Polly excels at making your C# applications more resilient by abstracting complex fault-handling logic into configurable policies. You can define custom exception handling, retry strategies, timeouts, and circuit breaker behavior with minimal code, directly within your application’s dependency injection setup or service configuration.

One of the more subtle but incredibly useful aspects of Polly is its ability to handle HttpResponseMessage directly, not just exceptions. For example, you can configure a retry policy to trigger based on specific HTTP status codes like 503 Service Unavailable, without needing to throw an exception first. This is configured using HandleResult.
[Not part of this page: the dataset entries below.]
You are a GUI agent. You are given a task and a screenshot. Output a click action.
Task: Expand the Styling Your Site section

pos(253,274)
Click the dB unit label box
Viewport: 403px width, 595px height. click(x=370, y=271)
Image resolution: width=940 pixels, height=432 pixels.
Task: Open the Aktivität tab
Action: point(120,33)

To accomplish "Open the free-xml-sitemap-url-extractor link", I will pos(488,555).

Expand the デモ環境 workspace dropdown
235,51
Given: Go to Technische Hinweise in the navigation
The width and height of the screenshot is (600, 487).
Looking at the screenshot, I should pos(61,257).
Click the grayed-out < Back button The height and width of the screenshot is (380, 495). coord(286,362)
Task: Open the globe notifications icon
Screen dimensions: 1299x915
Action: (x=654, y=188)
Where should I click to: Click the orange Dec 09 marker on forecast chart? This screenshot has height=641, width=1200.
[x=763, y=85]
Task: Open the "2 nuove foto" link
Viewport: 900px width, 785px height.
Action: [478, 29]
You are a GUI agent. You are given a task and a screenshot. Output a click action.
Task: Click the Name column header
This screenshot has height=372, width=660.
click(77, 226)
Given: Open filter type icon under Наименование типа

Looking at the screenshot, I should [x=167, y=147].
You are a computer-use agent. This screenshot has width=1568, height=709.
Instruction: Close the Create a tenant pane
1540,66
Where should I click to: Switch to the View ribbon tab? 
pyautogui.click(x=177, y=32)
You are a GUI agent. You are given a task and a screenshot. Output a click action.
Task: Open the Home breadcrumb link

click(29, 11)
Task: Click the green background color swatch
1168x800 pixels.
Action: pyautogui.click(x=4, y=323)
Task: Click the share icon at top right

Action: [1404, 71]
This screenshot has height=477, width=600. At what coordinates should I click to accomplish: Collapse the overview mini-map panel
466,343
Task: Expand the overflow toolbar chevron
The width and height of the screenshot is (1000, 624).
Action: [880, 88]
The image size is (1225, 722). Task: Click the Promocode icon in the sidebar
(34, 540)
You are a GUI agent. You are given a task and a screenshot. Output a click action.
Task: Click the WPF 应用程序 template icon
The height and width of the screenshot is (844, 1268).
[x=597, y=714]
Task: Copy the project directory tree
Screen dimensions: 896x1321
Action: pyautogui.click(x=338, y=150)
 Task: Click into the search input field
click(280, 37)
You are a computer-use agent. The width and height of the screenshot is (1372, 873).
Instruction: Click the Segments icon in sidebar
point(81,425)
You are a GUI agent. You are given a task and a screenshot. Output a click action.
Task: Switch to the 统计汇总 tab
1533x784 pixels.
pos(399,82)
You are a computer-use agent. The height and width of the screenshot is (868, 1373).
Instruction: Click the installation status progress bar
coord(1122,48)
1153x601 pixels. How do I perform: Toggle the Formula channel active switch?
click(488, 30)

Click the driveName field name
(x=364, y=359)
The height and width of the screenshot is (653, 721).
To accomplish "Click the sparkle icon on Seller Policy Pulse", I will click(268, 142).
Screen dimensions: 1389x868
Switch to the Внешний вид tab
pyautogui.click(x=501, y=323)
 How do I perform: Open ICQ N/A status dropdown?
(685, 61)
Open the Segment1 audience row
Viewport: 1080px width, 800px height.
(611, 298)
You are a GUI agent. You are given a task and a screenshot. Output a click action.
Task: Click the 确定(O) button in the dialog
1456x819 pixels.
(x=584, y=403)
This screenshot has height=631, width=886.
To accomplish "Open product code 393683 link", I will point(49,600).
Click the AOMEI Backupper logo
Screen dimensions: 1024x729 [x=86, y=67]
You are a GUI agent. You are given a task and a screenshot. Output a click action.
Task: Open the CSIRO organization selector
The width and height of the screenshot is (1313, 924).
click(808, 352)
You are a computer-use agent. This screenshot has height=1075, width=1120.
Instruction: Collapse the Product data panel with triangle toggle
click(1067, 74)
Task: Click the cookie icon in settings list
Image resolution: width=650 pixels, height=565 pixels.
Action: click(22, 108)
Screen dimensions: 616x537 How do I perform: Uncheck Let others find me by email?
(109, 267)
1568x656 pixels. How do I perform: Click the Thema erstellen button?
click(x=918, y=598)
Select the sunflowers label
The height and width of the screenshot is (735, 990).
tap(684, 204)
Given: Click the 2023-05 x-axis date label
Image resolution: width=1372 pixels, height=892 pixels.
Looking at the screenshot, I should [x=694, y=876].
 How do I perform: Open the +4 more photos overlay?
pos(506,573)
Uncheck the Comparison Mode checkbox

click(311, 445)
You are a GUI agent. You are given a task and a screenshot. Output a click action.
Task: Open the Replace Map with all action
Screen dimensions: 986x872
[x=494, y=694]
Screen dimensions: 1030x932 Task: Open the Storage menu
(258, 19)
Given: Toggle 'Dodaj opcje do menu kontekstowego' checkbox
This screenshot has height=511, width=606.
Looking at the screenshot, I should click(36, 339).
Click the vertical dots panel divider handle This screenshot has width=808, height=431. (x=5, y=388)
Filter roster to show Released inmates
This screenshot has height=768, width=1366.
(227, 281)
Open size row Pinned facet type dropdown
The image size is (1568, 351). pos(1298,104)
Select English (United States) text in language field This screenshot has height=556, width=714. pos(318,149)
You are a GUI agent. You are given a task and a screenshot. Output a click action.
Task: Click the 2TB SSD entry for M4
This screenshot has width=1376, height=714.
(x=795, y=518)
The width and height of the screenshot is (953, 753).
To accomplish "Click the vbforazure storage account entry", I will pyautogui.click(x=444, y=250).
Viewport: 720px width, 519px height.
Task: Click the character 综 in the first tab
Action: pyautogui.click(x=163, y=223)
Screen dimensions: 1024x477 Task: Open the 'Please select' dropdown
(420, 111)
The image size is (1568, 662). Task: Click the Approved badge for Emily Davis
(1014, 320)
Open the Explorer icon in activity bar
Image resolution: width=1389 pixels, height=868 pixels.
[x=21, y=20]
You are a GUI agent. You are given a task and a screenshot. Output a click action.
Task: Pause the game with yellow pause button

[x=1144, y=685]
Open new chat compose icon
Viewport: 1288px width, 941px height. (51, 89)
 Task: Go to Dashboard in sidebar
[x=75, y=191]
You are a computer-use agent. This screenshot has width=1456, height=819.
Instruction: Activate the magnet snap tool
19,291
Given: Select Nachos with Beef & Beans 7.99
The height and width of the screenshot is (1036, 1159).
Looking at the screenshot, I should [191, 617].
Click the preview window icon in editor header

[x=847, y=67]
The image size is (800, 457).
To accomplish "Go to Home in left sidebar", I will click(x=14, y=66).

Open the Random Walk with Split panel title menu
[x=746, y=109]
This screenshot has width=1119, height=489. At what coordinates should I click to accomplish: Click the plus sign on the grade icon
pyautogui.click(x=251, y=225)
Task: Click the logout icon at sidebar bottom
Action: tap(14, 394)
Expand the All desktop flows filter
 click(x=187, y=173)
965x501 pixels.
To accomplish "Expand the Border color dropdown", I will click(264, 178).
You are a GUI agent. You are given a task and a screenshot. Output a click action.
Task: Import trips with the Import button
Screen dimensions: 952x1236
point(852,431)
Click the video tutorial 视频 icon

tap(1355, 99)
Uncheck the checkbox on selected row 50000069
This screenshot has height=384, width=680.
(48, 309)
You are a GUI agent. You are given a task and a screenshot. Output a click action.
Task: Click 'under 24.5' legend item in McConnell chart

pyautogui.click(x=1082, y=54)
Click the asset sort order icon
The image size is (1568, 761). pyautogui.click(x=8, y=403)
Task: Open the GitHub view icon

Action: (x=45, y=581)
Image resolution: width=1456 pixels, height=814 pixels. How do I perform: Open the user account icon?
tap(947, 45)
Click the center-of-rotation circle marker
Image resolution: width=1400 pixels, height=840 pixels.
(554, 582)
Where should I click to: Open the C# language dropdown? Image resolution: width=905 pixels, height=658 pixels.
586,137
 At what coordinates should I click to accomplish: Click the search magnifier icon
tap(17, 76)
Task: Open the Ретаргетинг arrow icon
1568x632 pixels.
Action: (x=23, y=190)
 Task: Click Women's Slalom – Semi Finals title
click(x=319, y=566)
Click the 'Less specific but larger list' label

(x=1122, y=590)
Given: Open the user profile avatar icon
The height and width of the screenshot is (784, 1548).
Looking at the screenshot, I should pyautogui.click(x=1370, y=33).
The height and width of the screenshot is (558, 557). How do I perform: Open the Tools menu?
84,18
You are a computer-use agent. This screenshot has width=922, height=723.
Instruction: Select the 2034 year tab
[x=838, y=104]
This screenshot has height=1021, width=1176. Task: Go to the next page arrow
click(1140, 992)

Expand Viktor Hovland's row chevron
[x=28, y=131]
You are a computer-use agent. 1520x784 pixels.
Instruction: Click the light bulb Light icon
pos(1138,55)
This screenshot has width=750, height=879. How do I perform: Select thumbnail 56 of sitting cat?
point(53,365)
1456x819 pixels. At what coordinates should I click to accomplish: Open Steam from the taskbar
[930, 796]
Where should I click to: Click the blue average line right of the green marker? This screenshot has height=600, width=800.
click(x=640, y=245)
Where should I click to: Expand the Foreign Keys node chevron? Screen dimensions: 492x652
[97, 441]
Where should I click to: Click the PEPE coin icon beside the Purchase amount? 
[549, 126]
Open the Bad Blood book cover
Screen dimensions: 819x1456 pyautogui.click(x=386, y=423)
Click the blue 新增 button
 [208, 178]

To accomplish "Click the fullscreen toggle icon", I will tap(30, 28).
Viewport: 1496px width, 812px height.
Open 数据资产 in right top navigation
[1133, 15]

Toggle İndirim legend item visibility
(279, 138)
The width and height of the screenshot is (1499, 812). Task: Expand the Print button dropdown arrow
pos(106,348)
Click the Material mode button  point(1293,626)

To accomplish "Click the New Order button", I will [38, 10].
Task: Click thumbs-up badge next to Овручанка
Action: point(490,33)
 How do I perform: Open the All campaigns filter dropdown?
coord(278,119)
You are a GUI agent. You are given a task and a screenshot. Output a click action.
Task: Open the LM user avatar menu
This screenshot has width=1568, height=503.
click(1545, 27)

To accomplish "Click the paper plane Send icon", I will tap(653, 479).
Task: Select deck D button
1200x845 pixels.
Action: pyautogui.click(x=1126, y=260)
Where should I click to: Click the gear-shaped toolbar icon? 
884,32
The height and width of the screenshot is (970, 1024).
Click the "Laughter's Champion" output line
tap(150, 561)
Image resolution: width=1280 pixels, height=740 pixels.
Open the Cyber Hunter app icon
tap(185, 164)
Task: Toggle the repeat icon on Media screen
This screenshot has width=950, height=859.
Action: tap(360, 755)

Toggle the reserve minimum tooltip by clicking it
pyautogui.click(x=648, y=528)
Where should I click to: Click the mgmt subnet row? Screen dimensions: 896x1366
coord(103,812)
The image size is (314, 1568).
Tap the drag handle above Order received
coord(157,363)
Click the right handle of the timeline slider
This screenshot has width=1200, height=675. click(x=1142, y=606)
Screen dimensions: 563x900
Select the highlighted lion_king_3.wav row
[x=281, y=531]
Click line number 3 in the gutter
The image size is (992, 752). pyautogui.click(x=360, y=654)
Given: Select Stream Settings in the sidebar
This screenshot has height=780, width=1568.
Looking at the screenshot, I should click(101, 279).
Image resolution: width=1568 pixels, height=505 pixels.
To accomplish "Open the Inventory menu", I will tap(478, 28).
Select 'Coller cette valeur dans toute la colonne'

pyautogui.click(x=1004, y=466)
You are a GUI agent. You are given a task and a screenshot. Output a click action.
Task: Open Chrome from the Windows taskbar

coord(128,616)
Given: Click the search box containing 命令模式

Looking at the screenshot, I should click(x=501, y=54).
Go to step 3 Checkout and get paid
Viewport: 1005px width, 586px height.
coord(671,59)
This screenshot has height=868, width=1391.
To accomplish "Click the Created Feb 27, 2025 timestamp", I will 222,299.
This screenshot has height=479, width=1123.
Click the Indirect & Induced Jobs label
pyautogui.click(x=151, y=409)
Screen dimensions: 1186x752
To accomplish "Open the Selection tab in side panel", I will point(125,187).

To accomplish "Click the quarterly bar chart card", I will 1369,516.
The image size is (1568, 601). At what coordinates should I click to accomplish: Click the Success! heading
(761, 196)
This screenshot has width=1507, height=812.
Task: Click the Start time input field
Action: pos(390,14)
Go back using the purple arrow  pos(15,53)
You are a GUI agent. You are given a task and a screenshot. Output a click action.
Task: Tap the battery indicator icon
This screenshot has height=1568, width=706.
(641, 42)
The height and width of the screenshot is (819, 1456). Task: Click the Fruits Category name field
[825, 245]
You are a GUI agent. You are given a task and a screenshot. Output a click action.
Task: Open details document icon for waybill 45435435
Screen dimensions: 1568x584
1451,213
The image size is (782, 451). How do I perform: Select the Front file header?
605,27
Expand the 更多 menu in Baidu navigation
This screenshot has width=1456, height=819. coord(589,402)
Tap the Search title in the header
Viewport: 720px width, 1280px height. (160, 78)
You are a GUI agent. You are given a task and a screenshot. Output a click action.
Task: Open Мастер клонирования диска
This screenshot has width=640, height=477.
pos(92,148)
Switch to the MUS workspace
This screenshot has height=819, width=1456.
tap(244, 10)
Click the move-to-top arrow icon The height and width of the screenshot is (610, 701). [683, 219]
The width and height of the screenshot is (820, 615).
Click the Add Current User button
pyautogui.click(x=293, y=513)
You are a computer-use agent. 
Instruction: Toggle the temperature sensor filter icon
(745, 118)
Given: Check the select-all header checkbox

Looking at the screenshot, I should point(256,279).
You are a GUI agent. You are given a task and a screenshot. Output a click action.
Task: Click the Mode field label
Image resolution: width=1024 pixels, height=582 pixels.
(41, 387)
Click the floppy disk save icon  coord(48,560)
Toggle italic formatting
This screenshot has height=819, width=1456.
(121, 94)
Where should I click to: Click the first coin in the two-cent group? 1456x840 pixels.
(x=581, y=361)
var retryPolicyForServiceUnavailable = Policy
    .HandleResult<HttpResponseMessage>(r => r.StatusCode == System.Net.HttpStatusCode.ServiceUnavailable)
    .WaitAndRetryAsync(3, _ => TimeSpan.FromSeconds(5));

// Then execute your request and use this policy
await retryPolicyForServiceUnavailable.ExecuteAsync(async () =>
{
    var response = await _httpClient.GetAsync("...");
    // No need for response.EnsureSuccessStatusCode() if you're handling specific status codes manually
    return response;
});

This allows for much finer-grained control over when retries occur, directly reflecting the communication protocol’s error states rather than relying solely on exceptions.

The next step in building robust distributed systems with Polly is to explore advanced scenarios like bulkheads to limit the number of concurrent calls, or composing policies with OrResult to handle multiple types of failures with different strategies.